I was surprised to learn that Echinacea is a coneflower. Actually, the opposite is more correct. The coneflower is Echinacea. Filled with antioxidants, immunity booster, inflammation reducer, it is a heavy lifting herb. It’s also beautiful.

“I want to use the coneflower on Monday,” Kerri said. “It would have been Momma’s 100th birthday.” I asked if Beaky liked coneflowers and she smiled and said, “No. It’s just beautiful. And falling away. It just reminded me of my mom.”

Beautiful and falling away. I only knew Beaky for 18 months but felt as if I knew her a lifetime. She was rare and special. A gifted teller of stories. She was like the coneflower, filled with antioxidants, an inflammation reducer. I watched her more than once boost someone’s spirit, cool an angry intention. She was a dedicated see-er of the positive, a believer in the goodness of people. These days, those qualities are not easy to come by and even harder to cultivate.

*DATA SUPPLIED*
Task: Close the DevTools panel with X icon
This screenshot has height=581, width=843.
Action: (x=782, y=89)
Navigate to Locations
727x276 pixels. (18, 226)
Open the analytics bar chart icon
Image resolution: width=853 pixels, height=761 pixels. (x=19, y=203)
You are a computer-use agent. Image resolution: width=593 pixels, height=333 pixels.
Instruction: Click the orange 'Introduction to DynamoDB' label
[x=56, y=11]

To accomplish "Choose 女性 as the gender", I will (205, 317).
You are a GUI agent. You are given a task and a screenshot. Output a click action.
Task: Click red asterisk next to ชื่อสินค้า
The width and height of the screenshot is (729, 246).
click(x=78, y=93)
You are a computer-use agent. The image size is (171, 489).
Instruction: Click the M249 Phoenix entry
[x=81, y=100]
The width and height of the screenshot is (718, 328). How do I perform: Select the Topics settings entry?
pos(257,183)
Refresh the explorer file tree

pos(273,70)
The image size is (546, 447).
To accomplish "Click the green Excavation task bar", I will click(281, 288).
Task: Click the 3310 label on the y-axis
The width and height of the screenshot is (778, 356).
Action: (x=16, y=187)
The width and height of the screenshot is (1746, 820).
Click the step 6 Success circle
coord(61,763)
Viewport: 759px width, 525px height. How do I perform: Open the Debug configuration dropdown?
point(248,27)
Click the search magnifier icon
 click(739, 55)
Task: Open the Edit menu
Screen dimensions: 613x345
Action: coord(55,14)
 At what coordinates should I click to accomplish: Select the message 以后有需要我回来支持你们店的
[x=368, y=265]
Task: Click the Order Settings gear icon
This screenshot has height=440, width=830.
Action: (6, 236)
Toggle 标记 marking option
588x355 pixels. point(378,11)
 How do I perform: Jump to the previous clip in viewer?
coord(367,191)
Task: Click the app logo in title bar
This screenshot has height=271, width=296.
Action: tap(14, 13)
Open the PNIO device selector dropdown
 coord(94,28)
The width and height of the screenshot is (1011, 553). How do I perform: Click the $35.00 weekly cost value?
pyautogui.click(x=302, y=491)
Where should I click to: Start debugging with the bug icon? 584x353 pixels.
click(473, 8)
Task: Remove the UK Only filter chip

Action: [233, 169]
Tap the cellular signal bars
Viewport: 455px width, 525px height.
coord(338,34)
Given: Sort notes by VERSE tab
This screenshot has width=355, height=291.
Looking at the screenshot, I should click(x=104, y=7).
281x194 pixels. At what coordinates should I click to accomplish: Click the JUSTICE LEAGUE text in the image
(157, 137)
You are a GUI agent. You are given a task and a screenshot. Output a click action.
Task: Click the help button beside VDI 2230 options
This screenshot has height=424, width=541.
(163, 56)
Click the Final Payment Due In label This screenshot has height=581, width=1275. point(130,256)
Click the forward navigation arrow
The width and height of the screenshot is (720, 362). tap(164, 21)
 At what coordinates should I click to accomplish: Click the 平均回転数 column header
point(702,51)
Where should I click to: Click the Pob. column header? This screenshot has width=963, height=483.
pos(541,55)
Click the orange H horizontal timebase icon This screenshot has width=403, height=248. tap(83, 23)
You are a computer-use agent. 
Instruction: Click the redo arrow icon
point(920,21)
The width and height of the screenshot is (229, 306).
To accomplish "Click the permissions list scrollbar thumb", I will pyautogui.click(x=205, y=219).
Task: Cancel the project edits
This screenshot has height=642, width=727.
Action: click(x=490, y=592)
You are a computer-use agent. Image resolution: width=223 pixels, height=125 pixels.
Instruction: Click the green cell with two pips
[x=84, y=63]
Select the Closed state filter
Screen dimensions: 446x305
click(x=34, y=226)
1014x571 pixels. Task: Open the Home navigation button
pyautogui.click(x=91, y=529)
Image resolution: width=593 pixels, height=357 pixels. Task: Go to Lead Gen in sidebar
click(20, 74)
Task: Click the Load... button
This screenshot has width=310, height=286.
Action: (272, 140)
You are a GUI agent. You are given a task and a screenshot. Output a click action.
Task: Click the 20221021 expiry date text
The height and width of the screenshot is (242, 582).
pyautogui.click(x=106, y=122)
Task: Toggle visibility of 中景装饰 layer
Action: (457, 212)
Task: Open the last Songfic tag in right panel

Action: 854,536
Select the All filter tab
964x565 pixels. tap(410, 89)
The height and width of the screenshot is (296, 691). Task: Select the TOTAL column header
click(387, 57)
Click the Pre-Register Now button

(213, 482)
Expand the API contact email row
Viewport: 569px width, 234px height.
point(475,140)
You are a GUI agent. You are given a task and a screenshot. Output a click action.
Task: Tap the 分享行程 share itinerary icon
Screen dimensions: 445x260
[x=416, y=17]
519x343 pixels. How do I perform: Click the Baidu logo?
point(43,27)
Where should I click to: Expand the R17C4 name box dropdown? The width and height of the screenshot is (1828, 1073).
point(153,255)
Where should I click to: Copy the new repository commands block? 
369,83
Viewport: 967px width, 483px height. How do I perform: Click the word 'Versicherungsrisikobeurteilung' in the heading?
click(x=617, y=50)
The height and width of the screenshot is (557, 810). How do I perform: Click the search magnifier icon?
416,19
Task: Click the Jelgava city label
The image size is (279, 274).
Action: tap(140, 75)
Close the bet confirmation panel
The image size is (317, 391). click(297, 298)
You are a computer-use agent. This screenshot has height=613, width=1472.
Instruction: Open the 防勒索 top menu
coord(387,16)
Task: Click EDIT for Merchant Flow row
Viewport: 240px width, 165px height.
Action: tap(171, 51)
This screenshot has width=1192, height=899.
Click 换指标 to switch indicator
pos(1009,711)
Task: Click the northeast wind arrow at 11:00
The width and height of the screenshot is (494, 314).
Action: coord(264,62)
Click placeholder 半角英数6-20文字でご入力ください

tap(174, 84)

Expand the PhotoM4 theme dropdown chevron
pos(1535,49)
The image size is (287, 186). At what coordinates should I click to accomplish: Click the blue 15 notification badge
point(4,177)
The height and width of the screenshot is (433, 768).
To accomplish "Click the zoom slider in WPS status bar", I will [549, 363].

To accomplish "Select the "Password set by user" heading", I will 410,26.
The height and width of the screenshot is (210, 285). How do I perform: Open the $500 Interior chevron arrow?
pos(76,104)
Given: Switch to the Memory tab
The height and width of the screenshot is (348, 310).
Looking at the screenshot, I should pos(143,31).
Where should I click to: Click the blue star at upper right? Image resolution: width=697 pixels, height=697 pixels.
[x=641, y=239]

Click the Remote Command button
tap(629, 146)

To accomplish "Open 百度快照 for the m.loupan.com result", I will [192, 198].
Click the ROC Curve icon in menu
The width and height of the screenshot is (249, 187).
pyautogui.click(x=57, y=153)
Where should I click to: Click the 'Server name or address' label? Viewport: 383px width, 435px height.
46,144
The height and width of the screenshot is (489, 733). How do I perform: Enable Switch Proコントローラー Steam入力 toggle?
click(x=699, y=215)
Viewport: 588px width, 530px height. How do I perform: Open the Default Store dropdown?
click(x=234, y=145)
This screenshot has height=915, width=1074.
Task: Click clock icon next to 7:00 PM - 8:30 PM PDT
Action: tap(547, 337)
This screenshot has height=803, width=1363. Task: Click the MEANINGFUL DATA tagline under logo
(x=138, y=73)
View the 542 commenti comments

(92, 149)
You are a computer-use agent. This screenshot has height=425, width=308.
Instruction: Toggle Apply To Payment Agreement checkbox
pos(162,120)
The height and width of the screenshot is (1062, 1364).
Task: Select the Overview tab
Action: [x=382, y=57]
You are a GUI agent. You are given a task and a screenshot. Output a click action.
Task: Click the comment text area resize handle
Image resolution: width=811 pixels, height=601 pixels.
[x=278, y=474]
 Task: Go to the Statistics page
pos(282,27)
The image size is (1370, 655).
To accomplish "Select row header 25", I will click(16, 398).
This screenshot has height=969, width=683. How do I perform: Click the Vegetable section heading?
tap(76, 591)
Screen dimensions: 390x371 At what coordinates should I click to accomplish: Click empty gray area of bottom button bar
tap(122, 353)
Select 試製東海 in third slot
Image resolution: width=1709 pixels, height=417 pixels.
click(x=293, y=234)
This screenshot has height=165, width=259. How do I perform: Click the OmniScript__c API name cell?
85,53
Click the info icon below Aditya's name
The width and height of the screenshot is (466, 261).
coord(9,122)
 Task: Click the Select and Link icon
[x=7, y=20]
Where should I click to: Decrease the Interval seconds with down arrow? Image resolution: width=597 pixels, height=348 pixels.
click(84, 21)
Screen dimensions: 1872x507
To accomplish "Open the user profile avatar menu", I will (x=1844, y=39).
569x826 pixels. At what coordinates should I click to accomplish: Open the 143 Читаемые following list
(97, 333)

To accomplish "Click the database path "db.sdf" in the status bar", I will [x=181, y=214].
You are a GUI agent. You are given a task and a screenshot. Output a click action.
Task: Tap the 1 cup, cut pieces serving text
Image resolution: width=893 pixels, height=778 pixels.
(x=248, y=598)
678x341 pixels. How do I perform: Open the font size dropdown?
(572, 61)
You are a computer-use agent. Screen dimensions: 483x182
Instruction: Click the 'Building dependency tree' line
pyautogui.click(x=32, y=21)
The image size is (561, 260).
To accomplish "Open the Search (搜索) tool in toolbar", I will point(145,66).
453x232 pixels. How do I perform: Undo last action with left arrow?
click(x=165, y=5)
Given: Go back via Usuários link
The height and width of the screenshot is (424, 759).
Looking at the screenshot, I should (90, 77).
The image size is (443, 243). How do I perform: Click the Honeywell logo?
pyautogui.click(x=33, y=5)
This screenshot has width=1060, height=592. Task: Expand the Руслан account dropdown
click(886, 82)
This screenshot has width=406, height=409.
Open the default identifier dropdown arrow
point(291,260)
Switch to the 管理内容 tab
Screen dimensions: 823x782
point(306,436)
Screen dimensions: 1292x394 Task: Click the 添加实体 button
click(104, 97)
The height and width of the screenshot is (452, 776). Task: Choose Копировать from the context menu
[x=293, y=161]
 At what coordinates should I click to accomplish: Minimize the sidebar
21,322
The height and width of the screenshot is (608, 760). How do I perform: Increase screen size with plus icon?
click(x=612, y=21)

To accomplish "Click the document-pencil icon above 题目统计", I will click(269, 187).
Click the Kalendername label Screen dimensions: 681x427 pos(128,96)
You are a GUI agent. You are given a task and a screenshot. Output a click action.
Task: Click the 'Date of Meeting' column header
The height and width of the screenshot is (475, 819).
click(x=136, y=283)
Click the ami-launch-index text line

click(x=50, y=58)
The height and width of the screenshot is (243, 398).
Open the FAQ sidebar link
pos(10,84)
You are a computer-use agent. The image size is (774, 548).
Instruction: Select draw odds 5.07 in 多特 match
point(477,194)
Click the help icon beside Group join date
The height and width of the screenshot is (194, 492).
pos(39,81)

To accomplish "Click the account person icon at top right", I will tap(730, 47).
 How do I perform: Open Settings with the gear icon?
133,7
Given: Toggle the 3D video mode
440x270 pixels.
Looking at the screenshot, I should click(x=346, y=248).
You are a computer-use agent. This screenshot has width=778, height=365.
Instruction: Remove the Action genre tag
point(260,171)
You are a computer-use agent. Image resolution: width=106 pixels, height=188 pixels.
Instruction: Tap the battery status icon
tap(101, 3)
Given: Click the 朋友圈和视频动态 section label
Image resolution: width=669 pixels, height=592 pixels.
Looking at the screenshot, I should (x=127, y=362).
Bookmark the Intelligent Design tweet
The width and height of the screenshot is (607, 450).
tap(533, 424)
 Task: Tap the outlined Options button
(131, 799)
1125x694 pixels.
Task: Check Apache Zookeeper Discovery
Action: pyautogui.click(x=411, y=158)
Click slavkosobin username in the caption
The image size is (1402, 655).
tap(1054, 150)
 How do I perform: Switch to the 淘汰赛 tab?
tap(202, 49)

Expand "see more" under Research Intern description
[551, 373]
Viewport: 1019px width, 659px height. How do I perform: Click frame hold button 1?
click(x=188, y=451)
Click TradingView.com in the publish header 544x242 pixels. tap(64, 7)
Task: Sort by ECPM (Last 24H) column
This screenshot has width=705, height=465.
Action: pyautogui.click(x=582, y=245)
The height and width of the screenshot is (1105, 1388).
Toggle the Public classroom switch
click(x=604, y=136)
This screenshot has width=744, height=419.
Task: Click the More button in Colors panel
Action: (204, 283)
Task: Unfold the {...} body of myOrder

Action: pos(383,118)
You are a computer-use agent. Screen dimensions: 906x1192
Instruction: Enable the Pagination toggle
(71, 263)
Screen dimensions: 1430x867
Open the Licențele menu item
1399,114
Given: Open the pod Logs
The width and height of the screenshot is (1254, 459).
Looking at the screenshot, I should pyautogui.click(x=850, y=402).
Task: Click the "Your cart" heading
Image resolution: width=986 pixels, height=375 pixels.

*TASKS TO COMPLETE*
(1) Can you transcribe the coneflower passage between "Beautiful and falling" and "harder to cultivate.", inclusive?
(2) Would you go on with the coneflower passage from the point where it stops?

*TASK-BY-TASK ANSWERS*
(1)
Beautiful and falling away. I only knew Beaky for 18 months but felt as if I knew her a lifetime. She was rare and special. A gifted teller of stories. She was like the coneflower, filled with antioxidants, an inflammation reducer. I watched her more than once boost someone’s spirit, cool an angry intention. She was a dedicated see-er of the positive, a believer in the goodness of people. These days, those qualities are not easy to come by and even harder to cultivate.

(2)
On the morning that she was going into surgery, we wheeled her down the hall of the rehabilitation center en route to the ambulance. The staff lined the walls to wish her well, to cheer for her. It was a Beaky parade. I think the Beatles had it right: the love you take is equal to the love you make. She made people want to be better. She made me want to be better.

When taking your leave from her, she would always say, “Be kind to one another.” It’s a proper wish for all of us, a baseline expectation in a time of deep division. Beaky’s wish at age 100, I imagine, is the same as it was when she was 93 or 82 or 56 or 30. Be kind. One to another. The path to a better world is not so complicated after all. Just ask a simple coneflower.